Speed of sound The speed of sound in air at $$0^{\circ} \mathrm{C}(\text { or } 273 \mathrm{K})$$ is $$1087 \mathrm{ft} / \mathrm{sec},$$ but this speed increases as the temperature rises. The speed $$v$$ of sound at temperature $$T$$ in $$K$$ is given by $$v=1087 \sqrt{T / 273} .$$ At what temperatures does the speed of sound exceed $$1100 \mathrm{ft} / \mathrm{sec} ?$$

Answer

**step1** Understanding the Problem

The problem describes the relationship between the speed of sound, represented as 'v', and the temperature, represented as 'T'. The formula provided is $$v = 1087 \sqrt{T / 273}$$. We are asked to find the temperatures (T) at which the speed of sound 'v' is greater than 1100 feet per second.

**step2** Setting up the Comparison

We want the speed 'v' to be greater than 1100. Using the given formula, we can write this as a comparison:
$$1087 \sqrt{T / 273} > 1100$$
Our goal is to find the value of 'T' that makes this comparison true.

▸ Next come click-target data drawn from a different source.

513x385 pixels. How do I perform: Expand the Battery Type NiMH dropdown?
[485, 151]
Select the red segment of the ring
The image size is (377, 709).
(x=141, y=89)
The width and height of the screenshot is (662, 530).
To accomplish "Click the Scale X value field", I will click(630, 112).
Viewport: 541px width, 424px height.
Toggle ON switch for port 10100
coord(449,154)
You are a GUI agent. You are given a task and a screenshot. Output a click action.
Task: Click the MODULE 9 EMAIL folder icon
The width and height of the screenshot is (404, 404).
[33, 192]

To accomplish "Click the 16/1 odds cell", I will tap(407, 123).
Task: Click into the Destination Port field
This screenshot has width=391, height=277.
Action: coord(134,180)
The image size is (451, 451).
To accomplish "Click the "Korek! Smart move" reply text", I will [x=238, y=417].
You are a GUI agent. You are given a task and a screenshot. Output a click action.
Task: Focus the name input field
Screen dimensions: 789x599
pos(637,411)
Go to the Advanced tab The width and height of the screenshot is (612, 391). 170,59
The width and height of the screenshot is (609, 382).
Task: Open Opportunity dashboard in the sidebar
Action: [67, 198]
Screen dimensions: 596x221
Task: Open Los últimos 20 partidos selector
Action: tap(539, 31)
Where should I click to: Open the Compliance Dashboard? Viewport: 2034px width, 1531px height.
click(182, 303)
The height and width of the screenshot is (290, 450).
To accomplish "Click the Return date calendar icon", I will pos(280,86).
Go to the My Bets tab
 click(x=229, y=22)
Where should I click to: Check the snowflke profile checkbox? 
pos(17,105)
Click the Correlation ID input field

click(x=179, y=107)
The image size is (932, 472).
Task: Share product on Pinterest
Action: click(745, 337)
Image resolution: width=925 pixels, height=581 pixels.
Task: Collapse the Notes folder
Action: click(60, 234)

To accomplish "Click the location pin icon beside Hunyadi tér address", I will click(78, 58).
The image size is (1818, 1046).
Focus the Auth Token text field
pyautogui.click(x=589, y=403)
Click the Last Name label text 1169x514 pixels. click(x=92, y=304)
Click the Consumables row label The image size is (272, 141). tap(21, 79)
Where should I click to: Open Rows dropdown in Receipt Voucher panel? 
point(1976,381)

**step3** Isolating the Square Root Term

To get closer to finding 'T', we first need to separate the part of the formula that contains 'T', which is the square root term. We can do this by dividing both sides of the comparison by 1087:
$$ \sqrt{T / 273} > \frac{1100}{1087} $$

**step4** Removing the Square Root

To remove the square root from the left side, we need to perform the opposite operation, which is squaring the quantity. Squaring a quantity means multiplying it by itself. So, we multiply the fraction $$\frac{1100}{1087}$$ by itself:
$$ \frac{1100}{1087} \times \frac{1100}{1087} = \frac{1100 \times 1100}{1087 \times 1087} = \frac{1210000}{1181569} $$
When we perform this operation on both sides of the comparison, the square root sign is removed from the left side:
$$ T / 273 > \frac{1210000}{1181569} $$

**step5** Calculating the Temperature

To find the value of 'T', we need to "undo" the division by 273. The opposite operation of division is multiplication. So, we multiply the fraction $$\frac{1210000}{1181569}$$ by 273:
$$ T > 273 \times \frac{1210000}{1181569} $$
We multiply the numerator by 273:
$$ T > \frac{273 \times 1210000}{1181569} $$
$$ T > \frac{330930000}{1181569} $$
Now, we perform the division:
$$ 330930000 \div 1181569 \approx 279.7999888... $$
Rounding to two decimal places, this is approximately 279.80.

**step6** Stating the Conclusion

Therefore, the speed of sound exceeds 1100 ft/sec when the temperature 'T' is greater than approximately 279.80 Kelvin.